The revocation swept away from the unhappy Protestants the few remaining privileges of the gracious charter granted them by Henri IV. At one cruel blow they saw themselves deprived of all their rights, both as Christians and as citizens, even of the means of gaining a livelihood. All exercise of their worship became illegal, their churches were condemned to be pulled down, their schools were closed, their marriages were to be solemnized only in Roman Catholic churches, and their infants to be baptized by the priests. Stringent orders were issued that all Protestant pastors were to quit France within a fortnight, while, at the same time, emigration was strictly forbidden to their flocks, under penalty of the galleys and confiscation of their goods.
On the 22nd October, 1685, the fatal Act was registered. That very day a large Protestant church, in the neighborhood of Paris, which held fourteen thousand persons, was razed to the ground. Two Government officials struck the first blows, and then the mob rushed in, and in five days completed the work of destruction. A cross, twenty feet high, was triumphantly erected where the colossal edifice had stood. This was the signal to destroy nearly every French Protestant temple in the land, eight hundred of which were soon laid in ruins. With breaking hearts, the poor Huguenots saw all they most valued taken from them—not a right of conscience, not a safeguard left—flung beyond the pale of law, even beyond that of humanity.
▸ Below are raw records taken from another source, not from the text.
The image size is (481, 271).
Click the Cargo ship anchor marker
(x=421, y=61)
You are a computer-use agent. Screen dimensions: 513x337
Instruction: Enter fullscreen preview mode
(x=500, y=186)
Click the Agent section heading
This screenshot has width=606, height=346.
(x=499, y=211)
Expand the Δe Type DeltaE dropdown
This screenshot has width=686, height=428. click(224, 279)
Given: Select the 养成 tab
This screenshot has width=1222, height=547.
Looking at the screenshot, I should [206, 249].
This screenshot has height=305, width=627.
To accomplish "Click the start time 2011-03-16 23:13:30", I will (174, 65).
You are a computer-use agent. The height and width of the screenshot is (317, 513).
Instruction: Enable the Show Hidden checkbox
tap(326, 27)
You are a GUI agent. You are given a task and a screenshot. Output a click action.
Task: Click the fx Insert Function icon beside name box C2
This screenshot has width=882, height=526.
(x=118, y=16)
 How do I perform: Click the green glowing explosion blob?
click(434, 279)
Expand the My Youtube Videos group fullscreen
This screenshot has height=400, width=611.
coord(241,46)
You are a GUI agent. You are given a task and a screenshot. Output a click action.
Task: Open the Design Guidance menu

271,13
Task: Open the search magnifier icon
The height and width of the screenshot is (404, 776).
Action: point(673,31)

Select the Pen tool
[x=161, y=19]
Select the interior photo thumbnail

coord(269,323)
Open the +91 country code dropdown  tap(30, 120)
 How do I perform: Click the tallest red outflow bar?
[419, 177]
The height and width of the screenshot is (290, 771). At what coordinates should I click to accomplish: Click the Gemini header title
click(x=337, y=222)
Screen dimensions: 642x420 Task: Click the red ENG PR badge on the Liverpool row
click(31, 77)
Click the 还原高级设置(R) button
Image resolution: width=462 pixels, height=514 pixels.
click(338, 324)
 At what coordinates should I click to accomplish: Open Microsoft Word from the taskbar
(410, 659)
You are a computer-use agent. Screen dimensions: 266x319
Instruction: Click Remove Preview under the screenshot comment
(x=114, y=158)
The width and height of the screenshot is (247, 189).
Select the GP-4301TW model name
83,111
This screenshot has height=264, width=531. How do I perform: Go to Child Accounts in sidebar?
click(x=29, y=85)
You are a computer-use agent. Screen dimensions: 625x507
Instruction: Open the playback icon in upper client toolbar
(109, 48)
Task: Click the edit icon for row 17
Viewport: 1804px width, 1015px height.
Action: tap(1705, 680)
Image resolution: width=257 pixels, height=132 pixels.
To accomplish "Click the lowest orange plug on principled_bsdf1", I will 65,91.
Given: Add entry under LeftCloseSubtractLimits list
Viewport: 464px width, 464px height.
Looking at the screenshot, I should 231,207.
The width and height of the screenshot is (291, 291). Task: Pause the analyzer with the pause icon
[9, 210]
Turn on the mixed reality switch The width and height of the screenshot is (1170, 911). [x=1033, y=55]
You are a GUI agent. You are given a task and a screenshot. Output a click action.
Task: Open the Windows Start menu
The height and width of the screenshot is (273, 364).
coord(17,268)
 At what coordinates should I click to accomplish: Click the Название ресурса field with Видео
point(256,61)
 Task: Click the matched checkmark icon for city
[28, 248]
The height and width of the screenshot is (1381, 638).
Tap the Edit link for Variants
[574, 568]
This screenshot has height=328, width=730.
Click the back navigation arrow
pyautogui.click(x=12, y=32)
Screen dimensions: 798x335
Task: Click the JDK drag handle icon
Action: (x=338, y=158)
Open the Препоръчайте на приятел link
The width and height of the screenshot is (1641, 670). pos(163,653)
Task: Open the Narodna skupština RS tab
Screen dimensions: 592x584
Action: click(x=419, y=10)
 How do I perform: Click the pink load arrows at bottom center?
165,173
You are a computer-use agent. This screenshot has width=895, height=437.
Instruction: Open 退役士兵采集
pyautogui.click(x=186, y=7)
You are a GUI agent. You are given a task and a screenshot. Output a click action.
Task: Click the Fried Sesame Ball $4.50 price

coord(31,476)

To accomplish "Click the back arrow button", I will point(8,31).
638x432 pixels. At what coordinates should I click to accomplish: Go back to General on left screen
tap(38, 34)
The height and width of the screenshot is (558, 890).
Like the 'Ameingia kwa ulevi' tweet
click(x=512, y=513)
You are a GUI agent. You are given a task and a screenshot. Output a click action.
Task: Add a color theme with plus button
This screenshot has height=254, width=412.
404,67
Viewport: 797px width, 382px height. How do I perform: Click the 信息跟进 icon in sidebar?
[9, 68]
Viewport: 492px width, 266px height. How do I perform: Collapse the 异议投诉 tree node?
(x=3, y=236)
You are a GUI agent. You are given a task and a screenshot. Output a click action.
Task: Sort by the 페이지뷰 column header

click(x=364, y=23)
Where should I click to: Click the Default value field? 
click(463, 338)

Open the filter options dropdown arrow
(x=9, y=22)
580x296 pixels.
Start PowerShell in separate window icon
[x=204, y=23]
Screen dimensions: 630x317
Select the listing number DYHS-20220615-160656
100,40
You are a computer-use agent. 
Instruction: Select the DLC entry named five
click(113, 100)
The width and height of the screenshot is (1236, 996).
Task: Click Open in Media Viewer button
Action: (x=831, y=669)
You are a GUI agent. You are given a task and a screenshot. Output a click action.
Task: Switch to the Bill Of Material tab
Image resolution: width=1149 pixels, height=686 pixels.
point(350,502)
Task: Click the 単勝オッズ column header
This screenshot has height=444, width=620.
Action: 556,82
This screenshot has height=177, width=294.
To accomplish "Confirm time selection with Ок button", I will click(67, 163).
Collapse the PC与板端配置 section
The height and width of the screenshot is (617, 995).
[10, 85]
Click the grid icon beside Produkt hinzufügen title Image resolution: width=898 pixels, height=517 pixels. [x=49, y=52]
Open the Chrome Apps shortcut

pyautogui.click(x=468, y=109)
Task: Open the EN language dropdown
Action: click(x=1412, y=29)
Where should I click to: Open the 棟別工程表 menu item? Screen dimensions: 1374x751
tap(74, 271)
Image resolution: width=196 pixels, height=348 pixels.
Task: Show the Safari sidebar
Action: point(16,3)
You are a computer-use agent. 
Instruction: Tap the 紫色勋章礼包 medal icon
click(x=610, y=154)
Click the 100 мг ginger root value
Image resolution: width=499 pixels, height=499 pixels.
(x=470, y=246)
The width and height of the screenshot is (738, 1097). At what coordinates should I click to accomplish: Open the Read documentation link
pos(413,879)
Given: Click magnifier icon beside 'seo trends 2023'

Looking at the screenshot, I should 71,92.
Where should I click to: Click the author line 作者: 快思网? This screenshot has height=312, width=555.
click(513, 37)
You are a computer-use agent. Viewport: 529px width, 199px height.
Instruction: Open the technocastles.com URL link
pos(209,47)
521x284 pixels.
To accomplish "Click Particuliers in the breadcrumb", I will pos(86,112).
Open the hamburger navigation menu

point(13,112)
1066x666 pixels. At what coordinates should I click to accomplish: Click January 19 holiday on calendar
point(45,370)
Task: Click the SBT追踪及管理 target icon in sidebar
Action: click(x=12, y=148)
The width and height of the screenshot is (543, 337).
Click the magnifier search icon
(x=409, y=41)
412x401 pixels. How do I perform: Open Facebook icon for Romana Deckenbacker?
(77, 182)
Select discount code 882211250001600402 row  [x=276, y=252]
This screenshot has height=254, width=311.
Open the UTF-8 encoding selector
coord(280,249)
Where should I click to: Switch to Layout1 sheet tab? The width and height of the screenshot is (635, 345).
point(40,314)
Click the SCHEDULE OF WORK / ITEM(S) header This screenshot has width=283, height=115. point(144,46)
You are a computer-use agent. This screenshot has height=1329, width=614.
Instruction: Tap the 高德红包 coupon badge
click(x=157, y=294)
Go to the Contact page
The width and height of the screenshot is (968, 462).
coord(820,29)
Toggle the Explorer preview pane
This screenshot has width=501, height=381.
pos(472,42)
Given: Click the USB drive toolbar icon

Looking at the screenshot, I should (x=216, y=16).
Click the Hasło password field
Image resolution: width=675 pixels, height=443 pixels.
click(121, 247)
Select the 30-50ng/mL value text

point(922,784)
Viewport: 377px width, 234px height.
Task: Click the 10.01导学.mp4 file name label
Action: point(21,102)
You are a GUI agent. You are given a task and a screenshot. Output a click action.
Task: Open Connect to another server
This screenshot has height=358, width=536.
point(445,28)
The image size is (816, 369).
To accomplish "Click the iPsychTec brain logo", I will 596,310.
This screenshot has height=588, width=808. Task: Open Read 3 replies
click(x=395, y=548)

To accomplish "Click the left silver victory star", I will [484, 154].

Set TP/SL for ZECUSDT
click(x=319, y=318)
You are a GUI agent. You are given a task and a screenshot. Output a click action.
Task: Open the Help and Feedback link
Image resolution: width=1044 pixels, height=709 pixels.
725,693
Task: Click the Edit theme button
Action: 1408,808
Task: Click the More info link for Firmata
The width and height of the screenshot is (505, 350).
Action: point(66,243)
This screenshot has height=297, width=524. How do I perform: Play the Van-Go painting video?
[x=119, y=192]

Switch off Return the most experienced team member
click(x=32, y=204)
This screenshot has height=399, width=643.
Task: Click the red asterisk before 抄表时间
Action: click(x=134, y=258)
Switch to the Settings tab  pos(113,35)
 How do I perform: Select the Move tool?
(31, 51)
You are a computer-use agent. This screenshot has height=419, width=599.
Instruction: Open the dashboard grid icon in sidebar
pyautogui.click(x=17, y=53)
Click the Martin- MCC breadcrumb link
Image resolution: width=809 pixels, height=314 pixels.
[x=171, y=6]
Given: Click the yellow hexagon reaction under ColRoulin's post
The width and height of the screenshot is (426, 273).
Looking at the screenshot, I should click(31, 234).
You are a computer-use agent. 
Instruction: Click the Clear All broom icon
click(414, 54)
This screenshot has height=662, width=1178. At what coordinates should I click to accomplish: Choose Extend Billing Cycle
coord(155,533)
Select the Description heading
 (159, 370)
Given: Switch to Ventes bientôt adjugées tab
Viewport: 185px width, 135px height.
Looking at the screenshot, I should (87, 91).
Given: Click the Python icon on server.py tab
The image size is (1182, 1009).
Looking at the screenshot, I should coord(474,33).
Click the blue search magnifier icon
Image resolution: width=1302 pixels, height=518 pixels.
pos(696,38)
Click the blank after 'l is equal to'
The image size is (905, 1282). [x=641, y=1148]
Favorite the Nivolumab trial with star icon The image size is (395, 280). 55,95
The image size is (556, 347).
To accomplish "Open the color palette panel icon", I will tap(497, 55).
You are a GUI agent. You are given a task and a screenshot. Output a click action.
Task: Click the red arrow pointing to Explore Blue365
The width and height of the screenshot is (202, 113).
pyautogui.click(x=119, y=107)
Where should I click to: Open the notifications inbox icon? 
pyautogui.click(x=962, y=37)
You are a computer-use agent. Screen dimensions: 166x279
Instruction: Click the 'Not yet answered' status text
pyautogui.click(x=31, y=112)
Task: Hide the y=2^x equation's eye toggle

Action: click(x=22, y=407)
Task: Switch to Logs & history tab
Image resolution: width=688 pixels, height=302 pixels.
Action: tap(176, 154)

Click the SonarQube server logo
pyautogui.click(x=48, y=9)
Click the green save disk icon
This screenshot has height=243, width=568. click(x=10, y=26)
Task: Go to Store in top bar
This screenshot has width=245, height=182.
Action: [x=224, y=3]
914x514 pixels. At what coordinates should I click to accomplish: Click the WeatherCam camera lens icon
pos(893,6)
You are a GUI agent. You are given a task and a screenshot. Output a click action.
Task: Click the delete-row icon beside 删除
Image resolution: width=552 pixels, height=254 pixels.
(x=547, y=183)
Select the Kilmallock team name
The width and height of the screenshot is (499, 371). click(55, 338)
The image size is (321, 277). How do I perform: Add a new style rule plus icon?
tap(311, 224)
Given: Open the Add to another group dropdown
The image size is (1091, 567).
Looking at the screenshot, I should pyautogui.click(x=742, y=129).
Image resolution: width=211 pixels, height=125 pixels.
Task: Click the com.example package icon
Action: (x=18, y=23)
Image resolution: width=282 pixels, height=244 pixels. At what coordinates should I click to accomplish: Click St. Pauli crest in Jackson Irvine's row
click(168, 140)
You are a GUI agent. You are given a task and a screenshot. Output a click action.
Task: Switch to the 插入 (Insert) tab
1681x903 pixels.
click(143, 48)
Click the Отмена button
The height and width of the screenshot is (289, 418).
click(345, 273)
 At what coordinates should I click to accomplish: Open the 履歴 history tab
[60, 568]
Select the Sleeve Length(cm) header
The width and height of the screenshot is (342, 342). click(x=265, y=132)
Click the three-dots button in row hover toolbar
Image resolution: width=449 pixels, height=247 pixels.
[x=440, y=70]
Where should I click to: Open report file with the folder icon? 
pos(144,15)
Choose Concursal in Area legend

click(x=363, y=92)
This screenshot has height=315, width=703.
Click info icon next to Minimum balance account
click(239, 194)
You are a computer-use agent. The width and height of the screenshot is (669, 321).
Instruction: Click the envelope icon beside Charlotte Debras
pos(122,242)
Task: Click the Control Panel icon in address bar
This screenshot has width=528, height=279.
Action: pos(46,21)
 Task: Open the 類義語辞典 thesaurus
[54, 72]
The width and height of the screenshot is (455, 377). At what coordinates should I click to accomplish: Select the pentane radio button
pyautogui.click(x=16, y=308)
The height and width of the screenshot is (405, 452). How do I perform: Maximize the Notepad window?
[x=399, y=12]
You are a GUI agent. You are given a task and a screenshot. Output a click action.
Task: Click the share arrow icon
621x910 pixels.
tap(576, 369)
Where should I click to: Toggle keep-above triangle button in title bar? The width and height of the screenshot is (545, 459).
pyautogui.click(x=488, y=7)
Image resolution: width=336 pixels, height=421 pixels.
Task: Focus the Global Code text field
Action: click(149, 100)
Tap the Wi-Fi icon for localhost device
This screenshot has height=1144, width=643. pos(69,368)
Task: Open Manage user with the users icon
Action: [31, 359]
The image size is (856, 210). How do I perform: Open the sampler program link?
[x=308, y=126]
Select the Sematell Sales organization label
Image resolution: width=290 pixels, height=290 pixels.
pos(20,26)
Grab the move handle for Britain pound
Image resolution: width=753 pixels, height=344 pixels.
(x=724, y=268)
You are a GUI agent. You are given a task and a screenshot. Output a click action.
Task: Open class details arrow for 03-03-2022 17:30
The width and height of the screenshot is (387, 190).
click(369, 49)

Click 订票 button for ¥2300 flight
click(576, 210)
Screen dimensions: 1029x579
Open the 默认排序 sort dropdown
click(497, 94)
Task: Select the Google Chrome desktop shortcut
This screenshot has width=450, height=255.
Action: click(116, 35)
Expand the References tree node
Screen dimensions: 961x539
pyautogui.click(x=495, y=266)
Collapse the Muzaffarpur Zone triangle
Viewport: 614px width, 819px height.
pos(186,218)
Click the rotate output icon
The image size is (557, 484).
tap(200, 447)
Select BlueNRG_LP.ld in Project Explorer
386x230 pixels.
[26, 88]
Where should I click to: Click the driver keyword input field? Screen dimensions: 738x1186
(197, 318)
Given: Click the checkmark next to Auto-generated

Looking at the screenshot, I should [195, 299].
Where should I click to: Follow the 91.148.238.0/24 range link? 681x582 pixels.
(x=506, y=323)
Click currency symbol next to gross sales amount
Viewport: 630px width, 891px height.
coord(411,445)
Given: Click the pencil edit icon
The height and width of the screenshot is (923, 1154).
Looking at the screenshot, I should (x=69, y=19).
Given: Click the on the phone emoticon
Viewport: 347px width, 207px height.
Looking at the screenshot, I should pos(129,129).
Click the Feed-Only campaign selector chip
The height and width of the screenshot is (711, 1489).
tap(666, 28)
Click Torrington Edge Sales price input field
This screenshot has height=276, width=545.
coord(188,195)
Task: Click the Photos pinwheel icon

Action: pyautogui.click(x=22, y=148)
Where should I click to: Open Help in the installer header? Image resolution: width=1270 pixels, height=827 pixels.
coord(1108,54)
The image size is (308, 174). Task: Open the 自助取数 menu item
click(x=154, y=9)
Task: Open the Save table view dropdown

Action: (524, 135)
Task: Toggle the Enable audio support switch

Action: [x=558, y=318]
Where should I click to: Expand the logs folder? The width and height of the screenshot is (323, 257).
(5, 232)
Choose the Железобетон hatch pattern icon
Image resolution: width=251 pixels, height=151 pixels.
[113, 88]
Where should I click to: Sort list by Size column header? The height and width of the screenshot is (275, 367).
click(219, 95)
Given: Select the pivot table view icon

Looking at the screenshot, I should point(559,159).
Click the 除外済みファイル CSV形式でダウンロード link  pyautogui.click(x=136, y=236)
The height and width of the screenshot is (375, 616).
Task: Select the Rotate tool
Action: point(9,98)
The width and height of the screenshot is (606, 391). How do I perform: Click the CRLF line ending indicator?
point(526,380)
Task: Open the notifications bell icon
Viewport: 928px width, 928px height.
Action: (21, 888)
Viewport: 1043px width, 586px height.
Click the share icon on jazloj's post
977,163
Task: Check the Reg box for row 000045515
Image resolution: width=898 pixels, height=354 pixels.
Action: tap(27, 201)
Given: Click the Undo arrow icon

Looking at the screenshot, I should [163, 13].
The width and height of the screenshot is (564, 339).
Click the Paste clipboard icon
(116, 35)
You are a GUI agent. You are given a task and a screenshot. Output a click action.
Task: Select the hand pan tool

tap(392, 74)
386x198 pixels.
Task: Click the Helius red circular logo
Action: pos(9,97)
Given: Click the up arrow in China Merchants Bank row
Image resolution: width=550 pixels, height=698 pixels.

They were completely overwhelmed; only those who had truly living faith could still look up to God, and realize Himself their stronghold in the day of trouble.
Thus, amid scenes of horror, passed the childhood of Jacques; scenes fitted to burn into his inmost soul resistance to the false church, which exhibited such fiendish ingenuity in seeking to force back into her fold those who followed a purer faith.
The Huguenot family, gathering daily round the treasured Bible, and drinking in the solemn exhortations of the sacred volume, learned to endure hardness as good soldiers of Jesus Christ; to lose their life in this world that they might find it in the world to come; to take joyfully the spoiling of their goods, knowing that they had in heaven a better and more endearing substance. The example of faith and courage displayed by numbers, who at this time suffered martyrdom for Christ, braced the young Christian to endure in his turn for the Lord’s sake.